■ Records for the exercise
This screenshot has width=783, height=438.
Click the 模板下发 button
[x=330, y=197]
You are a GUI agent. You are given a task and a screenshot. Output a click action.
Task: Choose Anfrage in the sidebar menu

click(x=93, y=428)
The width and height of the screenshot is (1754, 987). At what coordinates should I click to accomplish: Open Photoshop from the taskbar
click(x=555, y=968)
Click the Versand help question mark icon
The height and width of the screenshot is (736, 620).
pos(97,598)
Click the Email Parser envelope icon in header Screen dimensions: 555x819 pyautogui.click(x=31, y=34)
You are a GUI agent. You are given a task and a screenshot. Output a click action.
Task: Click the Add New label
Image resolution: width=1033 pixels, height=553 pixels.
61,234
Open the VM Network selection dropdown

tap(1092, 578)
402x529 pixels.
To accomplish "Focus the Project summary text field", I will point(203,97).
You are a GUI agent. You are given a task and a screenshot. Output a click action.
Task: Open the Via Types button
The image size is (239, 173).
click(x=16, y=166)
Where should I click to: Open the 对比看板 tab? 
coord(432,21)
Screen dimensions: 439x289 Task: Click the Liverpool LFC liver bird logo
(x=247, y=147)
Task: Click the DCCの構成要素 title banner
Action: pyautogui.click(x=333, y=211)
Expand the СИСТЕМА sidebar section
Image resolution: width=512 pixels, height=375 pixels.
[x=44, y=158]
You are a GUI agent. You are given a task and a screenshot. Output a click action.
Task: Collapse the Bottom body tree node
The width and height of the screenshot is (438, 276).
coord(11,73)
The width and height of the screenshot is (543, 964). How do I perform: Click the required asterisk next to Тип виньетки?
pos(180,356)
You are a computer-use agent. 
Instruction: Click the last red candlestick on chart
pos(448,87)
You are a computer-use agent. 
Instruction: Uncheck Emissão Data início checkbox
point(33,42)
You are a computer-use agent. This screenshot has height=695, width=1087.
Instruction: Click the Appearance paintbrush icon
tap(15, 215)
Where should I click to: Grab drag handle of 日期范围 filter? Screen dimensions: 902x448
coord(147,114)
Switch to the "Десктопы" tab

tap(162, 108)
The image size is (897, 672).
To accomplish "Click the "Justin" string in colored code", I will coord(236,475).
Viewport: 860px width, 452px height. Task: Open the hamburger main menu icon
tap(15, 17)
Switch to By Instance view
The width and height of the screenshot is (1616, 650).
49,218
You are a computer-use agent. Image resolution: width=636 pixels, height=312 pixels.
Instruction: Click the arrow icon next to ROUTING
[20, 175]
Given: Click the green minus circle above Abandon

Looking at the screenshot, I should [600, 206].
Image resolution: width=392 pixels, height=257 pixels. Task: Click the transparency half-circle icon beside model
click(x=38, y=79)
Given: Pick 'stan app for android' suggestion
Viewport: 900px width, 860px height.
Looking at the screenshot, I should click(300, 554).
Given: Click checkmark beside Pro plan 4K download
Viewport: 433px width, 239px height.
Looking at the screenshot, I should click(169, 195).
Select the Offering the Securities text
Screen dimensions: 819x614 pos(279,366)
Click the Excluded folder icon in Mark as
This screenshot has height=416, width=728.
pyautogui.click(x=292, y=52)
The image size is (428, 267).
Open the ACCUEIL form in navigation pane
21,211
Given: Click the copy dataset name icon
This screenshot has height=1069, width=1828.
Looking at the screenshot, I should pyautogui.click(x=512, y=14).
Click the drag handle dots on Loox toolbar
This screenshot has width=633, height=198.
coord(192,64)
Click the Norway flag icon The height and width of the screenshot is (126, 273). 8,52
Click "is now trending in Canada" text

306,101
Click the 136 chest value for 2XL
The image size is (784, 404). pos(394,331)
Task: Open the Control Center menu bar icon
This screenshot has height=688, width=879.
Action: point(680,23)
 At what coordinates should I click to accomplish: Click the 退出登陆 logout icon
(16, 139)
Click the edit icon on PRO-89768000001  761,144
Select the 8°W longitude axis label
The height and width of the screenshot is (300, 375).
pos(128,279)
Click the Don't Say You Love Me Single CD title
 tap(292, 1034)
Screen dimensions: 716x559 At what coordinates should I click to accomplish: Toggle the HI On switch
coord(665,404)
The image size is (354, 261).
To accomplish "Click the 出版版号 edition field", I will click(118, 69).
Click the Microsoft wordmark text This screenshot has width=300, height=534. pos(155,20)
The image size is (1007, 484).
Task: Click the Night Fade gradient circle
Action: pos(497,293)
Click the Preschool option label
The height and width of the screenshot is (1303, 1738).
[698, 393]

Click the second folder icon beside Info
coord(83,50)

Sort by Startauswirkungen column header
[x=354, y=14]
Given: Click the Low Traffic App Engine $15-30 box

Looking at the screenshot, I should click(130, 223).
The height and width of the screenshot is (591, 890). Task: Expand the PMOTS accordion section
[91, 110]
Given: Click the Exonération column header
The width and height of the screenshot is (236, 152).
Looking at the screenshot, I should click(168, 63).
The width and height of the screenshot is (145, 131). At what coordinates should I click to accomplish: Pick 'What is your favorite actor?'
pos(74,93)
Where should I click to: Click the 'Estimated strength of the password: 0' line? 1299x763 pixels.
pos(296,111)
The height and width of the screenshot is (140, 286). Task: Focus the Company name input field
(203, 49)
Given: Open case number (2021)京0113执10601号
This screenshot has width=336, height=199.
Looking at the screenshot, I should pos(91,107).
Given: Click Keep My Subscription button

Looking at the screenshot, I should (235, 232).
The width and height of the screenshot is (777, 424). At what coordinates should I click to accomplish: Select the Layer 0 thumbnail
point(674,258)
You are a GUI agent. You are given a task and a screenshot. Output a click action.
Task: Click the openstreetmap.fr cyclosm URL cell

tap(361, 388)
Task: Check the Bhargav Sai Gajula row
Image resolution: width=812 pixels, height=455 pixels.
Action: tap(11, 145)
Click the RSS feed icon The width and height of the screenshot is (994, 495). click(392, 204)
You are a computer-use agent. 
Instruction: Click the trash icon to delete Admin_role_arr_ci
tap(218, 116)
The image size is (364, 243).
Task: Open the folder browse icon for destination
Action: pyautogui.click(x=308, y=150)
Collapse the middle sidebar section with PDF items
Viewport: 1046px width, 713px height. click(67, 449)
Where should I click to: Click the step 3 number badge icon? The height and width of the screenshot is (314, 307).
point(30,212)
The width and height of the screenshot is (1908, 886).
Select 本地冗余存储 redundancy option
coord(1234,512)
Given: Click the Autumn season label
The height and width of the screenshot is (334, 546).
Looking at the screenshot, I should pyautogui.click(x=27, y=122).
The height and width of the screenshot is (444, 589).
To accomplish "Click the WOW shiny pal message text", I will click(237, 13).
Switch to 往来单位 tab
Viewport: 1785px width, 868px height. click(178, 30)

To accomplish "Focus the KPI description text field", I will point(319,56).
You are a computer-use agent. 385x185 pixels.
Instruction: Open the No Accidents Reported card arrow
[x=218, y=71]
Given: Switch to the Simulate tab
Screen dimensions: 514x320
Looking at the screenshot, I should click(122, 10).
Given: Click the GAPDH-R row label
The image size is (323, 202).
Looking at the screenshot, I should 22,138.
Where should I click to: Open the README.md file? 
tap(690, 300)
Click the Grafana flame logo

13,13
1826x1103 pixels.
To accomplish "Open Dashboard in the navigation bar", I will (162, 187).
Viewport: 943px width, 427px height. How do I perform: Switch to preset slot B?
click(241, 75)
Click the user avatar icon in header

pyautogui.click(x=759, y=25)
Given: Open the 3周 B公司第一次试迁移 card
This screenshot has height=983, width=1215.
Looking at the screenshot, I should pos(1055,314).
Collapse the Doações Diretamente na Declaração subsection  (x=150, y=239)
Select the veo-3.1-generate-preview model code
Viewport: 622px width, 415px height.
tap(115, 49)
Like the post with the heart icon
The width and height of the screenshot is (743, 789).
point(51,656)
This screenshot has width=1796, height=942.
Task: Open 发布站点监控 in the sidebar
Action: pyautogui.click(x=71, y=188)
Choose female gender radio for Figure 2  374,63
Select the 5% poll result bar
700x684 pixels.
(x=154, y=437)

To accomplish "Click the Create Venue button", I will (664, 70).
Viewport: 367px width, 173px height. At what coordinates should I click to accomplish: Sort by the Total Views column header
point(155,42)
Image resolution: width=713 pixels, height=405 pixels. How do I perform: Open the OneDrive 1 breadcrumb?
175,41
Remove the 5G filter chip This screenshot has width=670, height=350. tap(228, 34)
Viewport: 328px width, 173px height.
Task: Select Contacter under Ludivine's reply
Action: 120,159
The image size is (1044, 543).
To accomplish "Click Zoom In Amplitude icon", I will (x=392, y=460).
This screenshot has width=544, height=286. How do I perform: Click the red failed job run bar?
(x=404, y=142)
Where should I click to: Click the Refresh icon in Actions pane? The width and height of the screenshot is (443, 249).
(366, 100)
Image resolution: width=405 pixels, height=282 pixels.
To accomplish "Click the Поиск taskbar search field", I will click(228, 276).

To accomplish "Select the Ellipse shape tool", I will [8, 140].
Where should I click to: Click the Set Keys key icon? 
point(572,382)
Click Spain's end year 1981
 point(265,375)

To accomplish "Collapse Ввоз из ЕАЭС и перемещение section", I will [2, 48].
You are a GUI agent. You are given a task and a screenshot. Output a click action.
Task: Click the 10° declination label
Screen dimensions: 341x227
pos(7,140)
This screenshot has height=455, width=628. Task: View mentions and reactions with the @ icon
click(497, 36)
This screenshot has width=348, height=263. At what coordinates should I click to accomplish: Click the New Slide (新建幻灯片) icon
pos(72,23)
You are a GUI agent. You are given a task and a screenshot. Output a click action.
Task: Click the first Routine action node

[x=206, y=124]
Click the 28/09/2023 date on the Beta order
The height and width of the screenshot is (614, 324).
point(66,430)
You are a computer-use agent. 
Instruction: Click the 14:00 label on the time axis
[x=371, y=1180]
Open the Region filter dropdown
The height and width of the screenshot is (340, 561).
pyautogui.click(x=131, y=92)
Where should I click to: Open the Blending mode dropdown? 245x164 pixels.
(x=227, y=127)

■ Task prompt
Transcribe the lines from the start of the records up to and including the line with "pos(180,356)", with no changes.

■ Task output
This screenshot has width=783, height=438.
Click the 模板下发 button
[x=330, y=197]
You are a GUI agent. You are given a task and a screenshot. Output a click action.
Task: Choose Anfrage in the sidebar menu

click(x=93, y=428)
The width and height of the screenshot is (1754, 987). At what coordinates should I click to accomplish: Open Photoshop from the taskbar
click(x=555, y=968)
Click the Versand help question mark icon
The height and width of the screenshot is (736, 620).
pos(97,598)
Click the Email Parser envelope icon in header Screen dimensions: 555x819 pyautogui.click(x=31, y=34)
You are a GUI agent. You are given a task and a screenshot. Output a click action.
Task: Click the Add New label
Image resolution: width=1033 pixels, height=553 pixels.
61,234
Open the VM Network selection dropdown

tap(1092, 578)
402x529 pixels.
To accomplish "Focus the Project summary text field", I will point(203,97).
You are a GUI agent. You are given a task and a screenshot. Output a click action.
Task: Open the Via Types button
The image size is (239, 173).
click(x=16, y=166)
Where should I click to: Open the 对比看板 tab? 
coord(432,21)
Screen dimensions: 439x289 Task: Click the Liverpool LFC liver bird logo
(x=247, y=147)
Task: Click the DCCの構成要素 title banner
Action: pyautogui.click(x=333, y=211)
Expand the СИСТЕМА sidebar section
Image resolution: width=512 pixels, height=375 pixels.
[x=44, y=158]
You are a GUI agent. You are given a task and a screenshot. Output a click action.
Task: Collapse the Bottom body tree node
The width and height of the screenshot is (438, 276).
coord(11,73)
The width and height of the screenshot is (543, 964). How do I perform: Click the required asterisk next to Тип виньетки?
pos(180,356)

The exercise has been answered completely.